Saved data entries
======
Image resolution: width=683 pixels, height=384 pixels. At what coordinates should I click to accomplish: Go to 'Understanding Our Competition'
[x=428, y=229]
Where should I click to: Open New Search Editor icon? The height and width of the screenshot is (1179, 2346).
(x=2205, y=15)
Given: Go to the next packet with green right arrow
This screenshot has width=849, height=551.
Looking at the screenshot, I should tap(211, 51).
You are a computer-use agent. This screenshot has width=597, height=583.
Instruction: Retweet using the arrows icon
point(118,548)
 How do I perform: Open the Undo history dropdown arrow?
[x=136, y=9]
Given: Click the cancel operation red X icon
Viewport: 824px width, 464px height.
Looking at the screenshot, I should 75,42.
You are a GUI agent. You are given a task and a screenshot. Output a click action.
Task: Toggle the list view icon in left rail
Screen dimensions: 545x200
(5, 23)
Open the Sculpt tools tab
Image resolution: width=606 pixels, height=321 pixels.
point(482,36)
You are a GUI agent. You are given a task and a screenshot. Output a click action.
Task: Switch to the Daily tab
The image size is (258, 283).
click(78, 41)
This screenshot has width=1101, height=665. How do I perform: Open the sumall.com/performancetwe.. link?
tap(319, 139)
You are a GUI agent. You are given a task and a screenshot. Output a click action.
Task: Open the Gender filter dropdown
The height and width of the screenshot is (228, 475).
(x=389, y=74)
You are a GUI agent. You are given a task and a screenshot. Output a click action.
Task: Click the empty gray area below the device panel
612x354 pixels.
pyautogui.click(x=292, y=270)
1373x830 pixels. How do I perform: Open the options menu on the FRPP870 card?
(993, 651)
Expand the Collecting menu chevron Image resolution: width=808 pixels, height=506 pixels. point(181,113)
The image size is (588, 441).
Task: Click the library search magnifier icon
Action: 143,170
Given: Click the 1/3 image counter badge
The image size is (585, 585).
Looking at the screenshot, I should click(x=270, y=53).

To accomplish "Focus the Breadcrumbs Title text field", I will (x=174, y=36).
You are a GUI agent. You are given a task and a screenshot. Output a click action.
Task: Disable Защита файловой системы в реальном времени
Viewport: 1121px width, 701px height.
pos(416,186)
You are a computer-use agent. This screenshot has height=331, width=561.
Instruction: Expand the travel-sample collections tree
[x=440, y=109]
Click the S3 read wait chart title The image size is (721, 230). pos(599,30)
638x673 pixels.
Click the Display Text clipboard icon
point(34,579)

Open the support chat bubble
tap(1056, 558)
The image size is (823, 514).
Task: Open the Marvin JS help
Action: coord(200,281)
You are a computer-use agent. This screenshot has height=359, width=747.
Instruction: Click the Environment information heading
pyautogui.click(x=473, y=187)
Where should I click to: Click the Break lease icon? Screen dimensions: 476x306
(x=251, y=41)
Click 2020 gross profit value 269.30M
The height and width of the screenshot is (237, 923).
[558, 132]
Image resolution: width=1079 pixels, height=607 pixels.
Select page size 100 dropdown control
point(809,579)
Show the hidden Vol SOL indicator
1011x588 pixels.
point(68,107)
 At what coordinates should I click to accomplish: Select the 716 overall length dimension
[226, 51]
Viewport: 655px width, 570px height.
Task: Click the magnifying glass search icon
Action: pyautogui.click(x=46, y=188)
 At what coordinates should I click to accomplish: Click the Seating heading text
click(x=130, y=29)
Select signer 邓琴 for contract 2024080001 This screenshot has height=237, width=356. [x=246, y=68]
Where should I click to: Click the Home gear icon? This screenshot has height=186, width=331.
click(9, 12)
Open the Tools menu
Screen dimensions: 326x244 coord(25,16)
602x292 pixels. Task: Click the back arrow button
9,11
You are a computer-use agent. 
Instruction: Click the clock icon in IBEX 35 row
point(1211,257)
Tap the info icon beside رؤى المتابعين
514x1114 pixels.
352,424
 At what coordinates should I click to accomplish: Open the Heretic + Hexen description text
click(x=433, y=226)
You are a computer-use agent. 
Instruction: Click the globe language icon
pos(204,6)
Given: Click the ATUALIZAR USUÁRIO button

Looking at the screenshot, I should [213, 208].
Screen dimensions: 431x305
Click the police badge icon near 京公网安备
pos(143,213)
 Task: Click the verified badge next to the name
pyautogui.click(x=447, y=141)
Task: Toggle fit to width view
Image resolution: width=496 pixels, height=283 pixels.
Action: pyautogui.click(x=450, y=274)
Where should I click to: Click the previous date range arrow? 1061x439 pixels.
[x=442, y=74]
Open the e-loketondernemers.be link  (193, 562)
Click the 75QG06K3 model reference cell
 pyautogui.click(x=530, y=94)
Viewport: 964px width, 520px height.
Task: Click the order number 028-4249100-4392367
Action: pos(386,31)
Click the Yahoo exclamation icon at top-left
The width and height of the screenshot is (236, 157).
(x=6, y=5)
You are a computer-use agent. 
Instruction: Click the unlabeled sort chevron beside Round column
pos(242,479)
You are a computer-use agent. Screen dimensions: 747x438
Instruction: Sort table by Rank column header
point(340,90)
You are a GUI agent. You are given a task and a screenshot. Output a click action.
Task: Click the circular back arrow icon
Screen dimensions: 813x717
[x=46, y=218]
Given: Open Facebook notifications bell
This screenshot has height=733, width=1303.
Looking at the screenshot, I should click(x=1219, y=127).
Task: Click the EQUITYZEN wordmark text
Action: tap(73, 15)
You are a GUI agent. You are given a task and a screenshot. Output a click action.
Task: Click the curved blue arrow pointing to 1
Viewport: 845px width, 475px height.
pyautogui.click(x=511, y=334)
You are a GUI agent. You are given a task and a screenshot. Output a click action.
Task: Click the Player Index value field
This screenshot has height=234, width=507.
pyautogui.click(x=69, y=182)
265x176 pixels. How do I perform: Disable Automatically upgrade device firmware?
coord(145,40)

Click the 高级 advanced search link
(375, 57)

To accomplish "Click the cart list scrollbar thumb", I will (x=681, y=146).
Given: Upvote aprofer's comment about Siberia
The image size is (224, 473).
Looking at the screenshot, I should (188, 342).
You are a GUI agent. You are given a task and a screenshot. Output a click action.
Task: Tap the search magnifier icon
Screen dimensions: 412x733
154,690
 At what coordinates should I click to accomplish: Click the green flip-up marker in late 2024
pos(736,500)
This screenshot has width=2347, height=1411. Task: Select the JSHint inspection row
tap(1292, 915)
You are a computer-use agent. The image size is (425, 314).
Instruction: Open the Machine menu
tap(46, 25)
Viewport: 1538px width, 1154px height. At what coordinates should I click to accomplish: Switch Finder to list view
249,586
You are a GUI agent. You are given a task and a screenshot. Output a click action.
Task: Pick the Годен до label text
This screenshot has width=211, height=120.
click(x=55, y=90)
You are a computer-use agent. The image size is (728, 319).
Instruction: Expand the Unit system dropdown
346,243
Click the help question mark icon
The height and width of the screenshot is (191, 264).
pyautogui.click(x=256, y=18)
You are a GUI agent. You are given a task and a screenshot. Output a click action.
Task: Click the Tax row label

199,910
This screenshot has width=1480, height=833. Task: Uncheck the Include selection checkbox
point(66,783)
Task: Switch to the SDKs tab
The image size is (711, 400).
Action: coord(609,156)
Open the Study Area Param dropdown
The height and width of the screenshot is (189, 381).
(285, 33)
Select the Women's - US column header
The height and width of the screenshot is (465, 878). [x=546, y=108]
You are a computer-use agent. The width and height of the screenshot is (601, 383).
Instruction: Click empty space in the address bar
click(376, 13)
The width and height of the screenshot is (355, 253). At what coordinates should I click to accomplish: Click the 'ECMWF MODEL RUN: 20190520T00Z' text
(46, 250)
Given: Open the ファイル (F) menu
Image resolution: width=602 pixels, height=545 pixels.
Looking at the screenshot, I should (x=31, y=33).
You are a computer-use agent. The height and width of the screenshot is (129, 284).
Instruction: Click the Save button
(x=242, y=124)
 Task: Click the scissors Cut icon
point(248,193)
======
WRITTEN INSTRUCTION :: Write out everything from "You are a computer-use agent. The image size is (728, 319)." down to "Looking at the screenshot, I should (x=31, y=33)." again, changing "dropdown" to "drop-down list" wherever it occurs and leaving the rest of these rows unchanged.

IN RESPONSE ::
You are a computer-use agent. The image size is (728, 319).
Instruction: Expand the Unit system drop-down list
346,243
Click the help question mark icon
The height and width of the screenshot is (191, 264).
pyautogui.click(x=256, y=18)
You are a GUI agent. You are given a task and a screenshot. Output a click action.
Task: Click the Tax row label

199,910
This screenshot has width=1480, height=833. Task: Uncheck the Include selection checkbox
point(66,783)
Task: Switch to the SDKs tab
The image size is (711, 400).
Action: coord(609,156)
Open the Study Area Param drop-down list
The height and width of the screenshot is (189, 381).
(285, 33)
Select the Women's - US column header
The height and width of the screenshot is (465, 878). [x=546, y=108]
You are a computer-use agent. The width and height of the screenshot is (601, 383).
Instruction: Click empty space in the address bar
click(376, 13)
The width and height of the screenshot is (355, 253). At what coordinates should I click to accomplish: Click the 'ECMWF MODEL RUN: 20190520T00Z' text
(46, 250)
Given: Open the ファイル (F) menu
Image resolution: width=602 pixels, height=545 pixels.
Looking at the screenshot, I should (x=31, y=33).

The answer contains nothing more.